Senado aprova reforma do ISS

Senado aprova reforma do ISS

Novas alíquotas vão provocar um efeito em cascata sobre outros tributos como o PIS e a Cofins

O Senado aprovou o projeto SCD 15/2015, que fixa em 2% a alíquota mínima do Imposto sobre Serviços de qualquer natureza – ISS. A nova lei visa combater a guerra fiscal travada por prefeituras que fixavam alíquotas baixas do tributo para atrair empresas para seus municípios.

O texto aprovado também aumenta a lista de itens que poderão ser taxados pelo ISS, inclusive serviços online, como por exemplo, Netflix, Spotify e Itunes Store, além de outros como reflorestamento, guincho, vigilância, transporte coletivo de passageiros e inserção de textos e desenhos de propaganda em qualquer meio.

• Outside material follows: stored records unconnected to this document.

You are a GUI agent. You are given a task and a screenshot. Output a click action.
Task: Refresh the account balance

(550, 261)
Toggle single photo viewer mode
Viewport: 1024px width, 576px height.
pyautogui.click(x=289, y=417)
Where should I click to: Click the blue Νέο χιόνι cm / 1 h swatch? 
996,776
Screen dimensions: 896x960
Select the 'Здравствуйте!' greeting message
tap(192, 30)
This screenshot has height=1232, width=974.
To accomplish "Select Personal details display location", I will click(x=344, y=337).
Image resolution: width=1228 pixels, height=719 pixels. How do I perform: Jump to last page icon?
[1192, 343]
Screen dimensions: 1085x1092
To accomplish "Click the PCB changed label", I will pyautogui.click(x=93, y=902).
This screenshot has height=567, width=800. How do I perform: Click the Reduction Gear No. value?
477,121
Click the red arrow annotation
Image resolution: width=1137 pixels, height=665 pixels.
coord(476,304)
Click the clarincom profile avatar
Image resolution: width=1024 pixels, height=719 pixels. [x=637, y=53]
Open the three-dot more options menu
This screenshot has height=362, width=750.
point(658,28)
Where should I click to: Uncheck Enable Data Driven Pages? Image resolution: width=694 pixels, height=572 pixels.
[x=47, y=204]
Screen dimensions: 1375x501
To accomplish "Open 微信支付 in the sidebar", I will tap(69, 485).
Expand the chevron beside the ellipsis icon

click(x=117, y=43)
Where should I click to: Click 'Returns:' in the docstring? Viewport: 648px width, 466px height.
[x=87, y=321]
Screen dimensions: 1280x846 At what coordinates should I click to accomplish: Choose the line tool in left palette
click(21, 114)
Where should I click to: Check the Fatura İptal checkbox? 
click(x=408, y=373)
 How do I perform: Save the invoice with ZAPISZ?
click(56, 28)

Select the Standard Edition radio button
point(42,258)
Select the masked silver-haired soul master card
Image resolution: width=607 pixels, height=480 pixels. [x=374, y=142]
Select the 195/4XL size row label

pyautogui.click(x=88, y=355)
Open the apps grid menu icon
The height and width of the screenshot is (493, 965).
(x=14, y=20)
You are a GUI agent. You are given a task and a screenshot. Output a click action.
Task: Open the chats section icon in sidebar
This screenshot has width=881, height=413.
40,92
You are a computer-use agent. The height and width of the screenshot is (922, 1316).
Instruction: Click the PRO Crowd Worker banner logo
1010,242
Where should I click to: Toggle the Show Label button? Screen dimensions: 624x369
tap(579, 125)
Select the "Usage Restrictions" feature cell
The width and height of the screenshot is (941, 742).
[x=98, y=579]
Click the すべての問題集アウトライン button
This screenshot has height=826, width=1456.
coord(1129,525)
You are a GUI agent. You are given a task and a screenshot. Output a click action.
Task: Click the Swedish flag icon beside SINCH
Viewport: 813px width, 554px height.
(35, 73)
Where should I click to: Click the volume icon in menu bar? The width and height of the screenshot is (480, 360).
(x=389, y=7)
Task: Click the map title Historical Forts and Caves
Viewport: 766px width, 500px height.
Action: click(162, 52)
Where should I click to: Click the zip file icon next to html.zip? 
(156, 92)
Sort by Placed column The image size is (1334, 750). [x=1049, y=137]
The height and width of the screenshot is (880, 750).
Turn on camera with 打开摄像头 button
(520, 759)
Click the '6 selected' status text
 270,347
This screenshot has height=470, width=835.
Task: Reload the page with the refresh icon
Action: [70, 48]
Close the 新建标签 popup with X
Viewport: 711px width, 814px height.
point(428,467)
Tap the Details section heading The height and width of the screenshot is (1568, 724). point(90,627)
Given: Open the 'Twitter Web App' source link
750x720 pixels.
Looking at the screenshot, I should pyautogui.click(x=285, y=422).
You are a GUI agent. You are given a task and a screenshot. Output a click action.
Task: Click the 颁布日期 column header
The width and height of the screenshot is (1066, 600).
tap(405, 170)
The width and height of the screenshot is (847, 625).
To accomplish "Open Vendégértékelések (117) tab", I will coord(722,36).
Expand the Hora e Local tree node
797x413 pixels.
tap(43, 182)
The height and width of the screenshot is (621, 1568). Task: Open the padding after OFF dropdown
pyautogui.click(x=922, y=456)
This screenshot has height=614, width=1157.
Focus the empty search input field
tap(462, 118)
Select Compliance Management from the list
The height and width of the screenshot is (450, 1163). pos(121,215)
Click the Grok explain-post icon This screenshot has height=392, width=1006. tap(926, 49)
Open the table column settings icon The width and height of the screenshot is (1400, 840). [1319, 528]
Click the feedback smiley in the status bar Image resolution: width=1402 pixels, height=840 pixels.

O projeto segue agora para sanção presidencial. Outra mudança importante é que a partir de agora, o ISS será cobrado na localidade onde efetivamente foi realizada a operação e não mais no município sede da administradora do cartão de crédito ou débito ou da empresa financeira que intermediou o pagamento. A regra geral é que o tributo deverá ser arrecadado pela cidade onde o serviço foi efetivamente prestado.

De acordo com a Confederação Nacional de Municípios – CNM, as alterações na lei podem garantir uma arrecadação anual extra de até R$ 6 bilhões para as prefeituras.

Ainda visando o fim da guerra fiscal, foram proibidas concessão de isenções, incentivos e benefícios tributários ou financeiros, inclusive redução da base de cálculo ou crédito presumido. A adoção de alíquota inferior a 2% ou a concessão de benefícios fiscais indevidos poderão resultar em processos de improbidade administrativa para as autoridades responsáveis. A exceção são os incentivos e concessões para os setores de construção civil e transporte municipal coletivo.

“Em maior ou menor grau, o projeto aprovado vai afetar praticamente todas as empresas do país”, diz Marcelo Ferreira, supervisor tributário da Easy-Way do Brasil, uma das maiores desenvolvedoras de sistemas fiscais, tributários e contábeis do país.

O especialista lembra que recentemente o Superior Tribunal de Justiça – STJ definiu que o ISS deve compor a base de cálculo do PIS e da Cofins e que uma mudança na alíquota do imposto municipal também deve ter impacto sobre esses outros tributos.

A Easy-Way está analisando todos os pontos das mudanças do ISS para verificar que tipo de impacto poderá ser provocado sobre o PIS e a Cofins e se há necessidade de atualizações no Easy-I.R.P.J. e no Easy-ePis/Cofins, os sistemas da empresa responsáveis pelo cálculo do PIS e da Cofins.